#### SOURCE MATERIAL:
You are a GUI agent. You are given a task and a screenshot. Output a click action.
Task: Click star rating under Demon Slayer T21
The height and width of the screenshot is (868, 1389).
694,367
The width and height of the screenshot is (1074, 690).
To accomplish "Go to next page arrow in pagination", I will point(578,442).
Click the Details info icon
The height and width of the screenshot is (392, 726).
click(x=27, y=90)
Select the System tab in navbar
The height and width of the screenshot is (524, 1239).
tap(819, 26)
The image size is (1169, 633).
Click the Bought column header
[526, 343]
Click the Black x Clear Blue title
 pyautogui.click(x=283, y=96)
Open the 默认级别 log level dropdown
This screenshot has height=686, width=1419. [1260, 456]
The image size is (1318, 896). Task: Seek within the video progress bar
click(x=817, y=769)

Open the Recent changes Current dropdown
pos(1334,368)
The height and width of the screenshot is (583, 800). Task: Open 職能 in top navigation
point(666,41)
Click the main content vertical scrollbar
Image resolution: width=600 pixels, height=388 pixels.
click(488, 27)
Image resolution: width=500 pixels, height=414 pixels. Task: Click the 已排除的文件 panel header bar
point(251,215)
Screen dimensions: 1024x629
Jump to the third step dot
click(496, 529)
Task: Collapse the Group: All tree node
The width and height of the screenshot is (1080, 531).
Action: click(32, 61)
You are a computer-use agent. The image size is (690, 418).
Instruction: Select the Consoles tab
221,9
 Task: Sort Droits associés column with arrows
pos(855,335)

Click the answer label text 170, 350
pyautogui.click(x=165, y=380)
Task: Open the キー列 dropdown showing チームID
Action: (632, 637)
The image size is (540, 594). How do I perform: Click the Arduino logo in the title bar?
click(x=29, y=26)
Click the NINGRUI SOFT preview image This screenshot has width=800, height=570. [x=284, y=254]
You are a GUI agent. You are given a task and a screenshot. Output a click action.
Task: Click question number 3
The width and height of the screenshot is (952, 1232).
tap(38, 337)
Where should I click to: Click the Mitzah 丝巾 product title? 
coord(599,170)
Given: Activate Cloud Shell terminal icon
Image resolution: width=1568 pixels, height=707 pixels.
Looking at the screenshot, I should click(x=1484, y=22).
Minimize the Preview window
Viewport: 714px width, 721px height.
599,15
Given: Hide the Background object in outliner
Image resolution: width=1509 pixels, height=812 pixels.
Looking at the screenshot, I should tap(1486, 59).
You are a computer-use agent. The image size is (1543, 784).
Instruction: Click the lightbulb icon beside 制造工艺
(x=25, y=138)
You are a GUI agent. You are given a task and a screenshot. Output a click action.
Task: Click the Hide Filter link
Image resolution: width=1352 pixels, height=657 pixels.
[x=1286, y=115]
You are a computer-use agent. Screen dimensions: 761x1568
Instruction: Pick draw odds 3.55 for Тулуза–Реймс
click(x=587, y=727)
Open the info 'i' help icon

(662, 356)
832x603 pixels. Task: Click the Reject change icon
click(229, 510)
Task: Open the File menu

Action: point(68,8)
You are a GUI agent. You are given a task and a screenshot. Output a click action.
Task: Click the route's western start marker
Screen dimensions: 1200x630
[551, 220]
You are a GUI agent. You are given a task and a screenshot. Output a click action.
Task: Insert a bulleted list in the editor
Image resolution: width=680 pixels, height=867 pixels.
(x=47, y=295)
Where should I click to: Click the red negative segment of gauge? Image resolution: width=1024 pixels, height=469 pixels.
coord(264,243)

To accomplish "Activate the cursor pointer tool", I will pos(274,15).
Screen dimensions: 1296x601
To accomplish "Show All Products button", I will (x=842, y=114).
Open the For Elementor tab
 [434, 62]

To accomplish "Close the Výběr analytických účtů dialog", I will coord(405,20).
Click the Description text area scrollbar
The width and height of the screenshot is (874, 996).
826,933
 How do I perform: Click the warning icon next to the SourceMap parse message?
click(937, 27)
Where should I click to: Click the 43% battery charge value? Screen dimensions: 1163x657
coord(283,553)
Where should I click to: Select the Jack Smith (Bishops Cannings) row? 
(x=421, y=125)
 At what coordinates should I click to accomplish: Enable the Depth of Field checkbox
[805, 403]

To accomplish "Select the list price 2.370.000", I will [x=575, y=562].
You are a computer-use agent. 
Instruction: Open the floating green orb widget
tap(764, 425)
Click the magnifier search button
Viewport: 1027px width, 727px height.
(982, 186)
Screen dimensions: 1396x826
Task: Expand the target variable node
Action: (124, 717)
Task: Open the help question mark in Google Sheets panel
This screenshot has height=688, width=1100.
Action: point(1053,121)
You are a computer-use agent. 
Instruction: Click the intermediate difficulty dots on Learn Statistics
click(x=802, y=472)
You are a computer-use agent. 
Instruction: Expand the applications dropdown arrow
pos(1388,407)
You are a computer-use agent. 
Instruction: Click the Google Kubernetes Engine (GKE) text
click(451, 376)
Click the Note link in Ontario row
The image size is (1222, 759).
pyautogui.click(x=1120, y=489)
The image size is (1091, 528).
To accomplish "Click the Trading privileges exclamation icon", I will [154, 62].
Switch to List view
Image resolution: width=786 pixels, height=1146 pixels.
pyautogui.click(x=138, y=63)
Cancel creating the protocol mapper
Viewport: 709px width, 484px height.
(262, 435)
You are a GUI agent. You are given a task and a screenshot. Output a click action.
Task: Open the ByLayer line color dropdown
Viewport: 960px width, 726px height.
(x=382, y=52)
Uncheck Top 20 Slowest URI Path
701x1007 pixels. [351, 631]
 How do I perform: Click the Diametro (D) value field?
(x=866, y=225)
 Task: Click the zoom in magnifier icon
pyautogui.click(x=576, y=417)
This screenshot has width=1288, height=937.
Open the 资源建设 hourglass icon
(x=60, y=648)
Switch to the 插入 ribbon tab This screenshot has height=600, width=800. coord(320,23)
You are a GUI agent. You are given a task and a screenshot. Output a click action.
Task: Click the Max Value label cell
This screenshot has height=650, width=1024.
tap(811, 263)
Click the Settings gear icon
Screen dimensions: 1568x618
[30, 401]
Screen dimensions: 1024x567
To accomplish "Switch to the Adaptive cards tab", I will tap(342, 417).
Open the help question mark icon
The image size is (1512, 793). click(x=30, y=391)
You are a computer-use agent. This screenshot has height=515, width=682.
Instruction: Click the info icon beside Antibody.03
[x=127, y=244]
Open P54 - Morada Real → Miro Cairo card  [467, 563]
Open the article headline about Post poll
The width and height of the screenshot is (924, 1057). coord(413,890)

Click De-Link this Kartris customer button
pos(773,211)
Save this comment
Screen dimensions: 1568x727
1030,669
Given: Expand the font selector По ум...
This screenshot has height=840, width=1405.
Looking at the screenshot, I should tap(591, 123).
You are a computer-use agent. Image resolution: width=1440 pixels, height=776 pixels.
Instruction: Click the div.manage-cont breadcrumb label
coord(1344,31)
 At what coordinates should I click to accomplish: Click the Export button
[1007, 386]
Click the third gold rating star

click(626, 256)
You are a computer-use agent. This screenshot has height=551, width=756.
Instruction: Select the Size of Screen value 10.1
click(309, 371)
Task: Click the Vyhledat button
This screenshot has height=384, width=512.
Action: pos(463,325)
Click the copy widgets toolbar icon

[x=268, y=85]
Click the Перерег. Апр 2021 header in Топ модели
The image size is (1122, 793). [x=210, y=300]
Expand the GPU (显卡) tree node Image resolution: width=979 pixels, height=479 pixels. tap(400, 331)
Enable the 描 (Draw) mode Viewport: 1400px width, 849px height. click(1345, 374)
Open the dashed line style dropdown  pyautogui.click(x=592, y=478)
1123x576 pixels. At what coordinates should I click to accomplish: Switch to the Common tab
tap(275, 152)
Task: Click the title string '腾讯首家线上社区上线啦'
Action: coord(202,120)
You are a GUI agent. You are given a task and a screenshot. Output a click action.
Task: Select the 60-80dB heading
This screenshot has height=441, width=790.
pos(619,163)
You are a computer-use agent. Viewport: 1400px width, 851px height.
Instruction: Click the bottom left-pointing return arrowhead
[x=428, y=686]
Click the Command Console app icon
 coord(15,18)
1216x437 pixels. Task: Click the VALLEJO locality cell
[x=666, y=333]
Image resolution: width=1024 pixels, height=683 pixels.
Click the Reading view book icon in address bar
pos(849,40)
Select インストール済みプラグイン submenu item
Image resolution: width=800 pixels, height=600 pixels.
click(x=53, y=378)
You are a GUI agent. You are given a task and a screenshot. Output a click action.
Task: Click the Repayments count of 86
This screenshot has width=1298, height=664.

#### ABOUT THIS EXERCISE:
Print nothing but the lines from the line with "You are a computer-use agent. Viewport: 1400px" to the last line of the records above. Both of those lines count.

#### TASK OUTPUT:
You are a computer-use agent. Viewport: 1400px width, 851px height.
Instruction: Click the bottom left-pointing return arrowhead
[x=428, y=686]
Click the Command Console app icon
 coord(15,18)
1216x437 pixels. Task: Click the VALLEJO locality cell
[x=666, y=333]
Image resolution: width=1024 pixels, height=683 pixels.
Click the Reading view book icon in address bar
pos(849,40)
Select インストール済みプラグイン submenu item
Image resolution: width=800 pixels, height=600 pixels.
click(x=53, y=378)
You are a GUI agent. You are given a task and a screenshot. Output a click action.
Task: Click the Repayments count of 86
This screenshot has width=1298, height=664.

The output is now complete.